Find the indicated term in the binomial series.$$(a-b)^{17}, 8 \text { th term }$$

Answer

**step1** Understanding the Problem

The problem asks us to find a specific term in the expansion of $$(a-b)^{17}$$. We need to find the 8th term of this series.
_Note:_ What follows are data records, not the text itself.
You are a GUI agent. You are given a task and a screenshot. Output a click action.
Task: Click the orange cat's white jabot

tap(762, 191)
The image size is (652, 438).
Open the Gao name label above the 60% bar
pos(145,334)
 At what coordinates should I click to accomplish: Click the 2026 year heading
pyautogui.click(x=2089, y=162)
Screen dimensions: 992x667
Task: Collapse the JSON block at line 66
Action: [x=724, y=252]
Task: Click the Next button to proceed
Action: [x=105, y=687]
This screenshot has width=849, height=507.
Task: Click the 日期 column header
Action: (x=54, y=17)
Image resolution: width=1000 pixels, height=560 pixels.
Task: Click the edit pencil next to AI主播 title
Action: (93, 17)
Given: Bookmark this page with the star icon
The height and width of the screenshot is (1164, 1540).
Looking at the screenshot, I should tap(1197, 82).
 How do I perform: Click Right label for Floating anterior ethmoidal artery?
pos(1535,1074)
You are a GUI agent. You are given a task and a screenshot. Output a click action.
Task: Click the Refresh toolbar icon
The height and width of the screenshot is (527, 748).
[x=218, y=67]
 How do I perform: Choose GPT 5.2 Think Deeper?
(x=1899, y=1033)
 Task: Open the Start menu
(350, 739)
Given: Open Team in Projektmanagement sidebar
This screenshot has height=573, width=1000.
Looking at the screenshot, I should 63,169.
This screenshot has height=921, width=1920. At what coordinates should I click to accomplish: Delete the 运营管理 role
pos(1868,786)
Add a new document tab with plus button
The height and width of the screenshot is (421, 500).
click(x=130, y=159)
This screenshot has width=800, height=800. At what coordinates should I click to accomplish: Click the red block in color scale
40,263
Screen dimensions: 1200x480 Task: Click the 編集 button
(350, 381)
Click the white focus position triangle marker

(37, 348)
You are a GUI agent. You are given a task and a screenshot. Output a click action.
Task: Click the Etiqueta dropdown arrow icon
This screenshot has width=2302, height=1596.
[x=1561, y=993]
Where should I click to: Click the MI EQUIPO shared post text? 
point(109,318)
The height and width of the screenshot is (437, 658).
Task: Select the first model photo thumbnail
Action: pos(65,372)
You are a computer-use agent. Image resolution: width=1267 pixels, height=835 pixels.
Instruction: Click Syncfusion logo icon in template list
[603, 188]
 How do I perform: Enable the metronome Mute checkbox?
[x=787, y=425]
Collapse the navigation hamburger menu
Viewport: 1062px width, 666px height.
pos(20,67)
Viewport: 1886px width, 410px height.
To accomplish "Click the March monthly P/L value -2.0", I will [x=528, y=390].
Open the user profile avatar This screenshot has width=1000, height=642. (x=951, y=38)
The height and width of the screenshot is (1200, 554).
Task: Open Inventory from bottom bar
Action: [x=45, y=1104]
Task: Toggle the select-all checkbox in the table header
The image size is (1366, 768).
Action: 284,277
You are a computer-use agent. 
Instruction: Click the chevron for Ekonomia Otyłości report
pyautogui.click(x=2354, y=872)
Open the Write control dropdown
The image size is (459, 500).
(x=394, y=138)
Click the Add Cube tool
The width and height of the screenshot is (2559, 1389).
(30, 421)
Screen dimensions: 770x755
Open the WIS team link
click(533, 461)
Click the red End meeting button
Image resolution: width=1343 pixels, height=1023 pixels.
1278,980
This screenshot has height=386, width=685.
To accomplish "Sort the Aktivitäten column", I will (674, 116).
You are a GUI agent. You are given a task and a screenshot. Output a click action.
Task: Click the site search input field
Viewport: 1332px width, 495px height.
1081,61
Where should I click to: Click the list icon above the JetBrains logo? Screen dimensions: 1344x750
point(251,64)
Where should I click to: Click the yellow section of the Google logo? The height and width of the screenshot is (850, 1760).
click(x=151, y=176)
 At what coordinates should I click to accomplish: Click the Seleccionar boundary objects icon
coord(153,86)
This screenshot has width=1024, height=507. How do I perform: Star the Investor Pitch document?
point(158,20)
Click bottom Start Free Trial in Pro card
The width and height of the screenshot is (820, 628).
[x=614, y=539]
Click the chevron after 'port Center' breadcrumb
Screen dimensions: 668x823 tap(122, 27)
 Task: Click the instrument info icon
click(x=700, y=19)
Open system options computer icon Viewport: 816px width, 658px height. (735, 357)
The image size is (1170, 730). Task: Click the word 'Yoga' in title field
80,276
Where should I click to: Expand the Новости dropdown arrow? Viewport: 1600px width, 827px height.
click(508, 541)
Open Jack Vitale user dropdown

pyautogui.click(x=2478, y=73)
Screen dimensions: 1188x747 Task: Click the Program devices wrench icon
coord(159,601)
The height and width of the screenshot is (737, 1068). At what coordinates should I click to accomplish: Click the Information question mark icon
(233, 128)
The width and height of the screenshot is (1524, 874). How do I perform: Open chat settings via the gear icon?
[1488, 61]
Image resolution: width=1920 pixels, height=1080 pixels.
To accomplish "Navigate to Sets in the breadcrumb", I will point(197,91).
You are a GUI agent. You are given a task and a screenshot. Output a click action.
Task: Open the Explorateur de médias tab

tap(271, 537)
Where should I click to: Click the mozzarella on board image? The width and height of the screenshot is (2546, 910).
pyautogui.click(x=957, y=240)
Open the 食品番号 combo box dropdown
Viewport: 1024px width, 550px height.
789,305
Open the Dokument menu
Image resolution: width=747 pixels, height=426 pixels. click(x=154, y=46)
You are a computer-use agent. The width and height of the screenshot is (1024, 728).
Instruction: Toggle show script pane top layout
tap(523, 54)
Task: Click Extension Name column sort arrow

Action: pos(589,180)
**step2** Identifying the Pattern for Terms

When we expand a binomial expression like $$(x+y)^n$$, each term follows a specific pattern.
The general form of a term depends on its position.
For the 1st term, the power of the first part 'a' is 17, and the power of the second part '(-b)' is 0.
For the 2nd term, the power of 'a' decreases to 16, and the power of '(-b)' increases to 1.
For the 3rd term, the power of 'a' decreases to 15, and the power of '(-b)' increases to 2.
We can see a pattern: for the 8th term, the power of '(-b)' will be one less than the term number, which is $$(8-1)=7$$.
Since the sum of the powers must always be 17, the power of 'a' will be $$17 - 7 = 10$$.
So, the letter parts of the 8th term will be $$a^{10} (-b)^7$$.

**step3** Simplifying the Letter Parts

We have $$a^{10} (-b)^7$$.
When a negative number is raised to an odd power, the result is negative. Since 7 is an odd number, $$(-b)^7$$ becomes $$-b^7$$.
Therefore, the letter parts simplify to $$a^{10} \times (-b^7) = -a^{10}b^7$$.

**step4** Calculating the Numerical Coefficient

Each term in the binomial expansion also has a numerical coefficient. For the 8th term, this coefficient is found by calculating the combination of choosing 7 items from 17, written as $$\binom{17}{7}$$.
This is calculated using the formula:
$$\binom{n}{k} = \frac{n \times (n-1) \times \dots \times (n-k+1)}{k \times (k-1) \times \dots \times 1}$$
For our problem, $$n=17$$ and $$k=7$$.
So, the numerical coefficient is:
$$\frac{17 \times 16 \times 15 \times 14 \times 13 \times 12 \times 11}{7 \times 6 \times 5 \times 4 \times 3 \times 2 \times 1}$$
Let's simplify this fraction by cancelling common factors:
First, divide 14 by ($$7 \times 2$$): $$14 \div (7 \times 2) = 14 \div 14 = 1$$.
Next, divide 15 by ($$5 \times 3$$): $$15 \div (5 \times 3) = 15 \div 15 = 1$$.
Then, divide 12 by 6: $$12 \div 6 = 2$$.
Finally, divide 16 by 4: $$16 \div 4 = 4$$.
So the expression becomes:
$$17 \times 4 \times 1 \times 1 \times 13 \times 2 \times 11$$
Now, we multiply these numbers together:
$$17 \times 4 = 68$$
$$13 \times 2 = 26$$
Now we multiply $$68 \times 26$$:
$$68 \times 20 = 1360$$
$$68 \times 6 = 408$$
$$1360 + 408 = 1768$$
Finally, we multiply $$1768 \times 11$$:
$$1768 \times 10 = 17680$$
$$1768 \times 1 = 1768$$
$$17680 + 1768 = 19448$$
So, the numerical coefficient is 19448.

**step5** Combining the Numerical and Letter Parts

We found that the numerical coefficient is 19448 and the simplified letter parts are $$-a^{10}b^7$$.
Combining these, the 8th term is $$-19448 a^{10}b^7$$.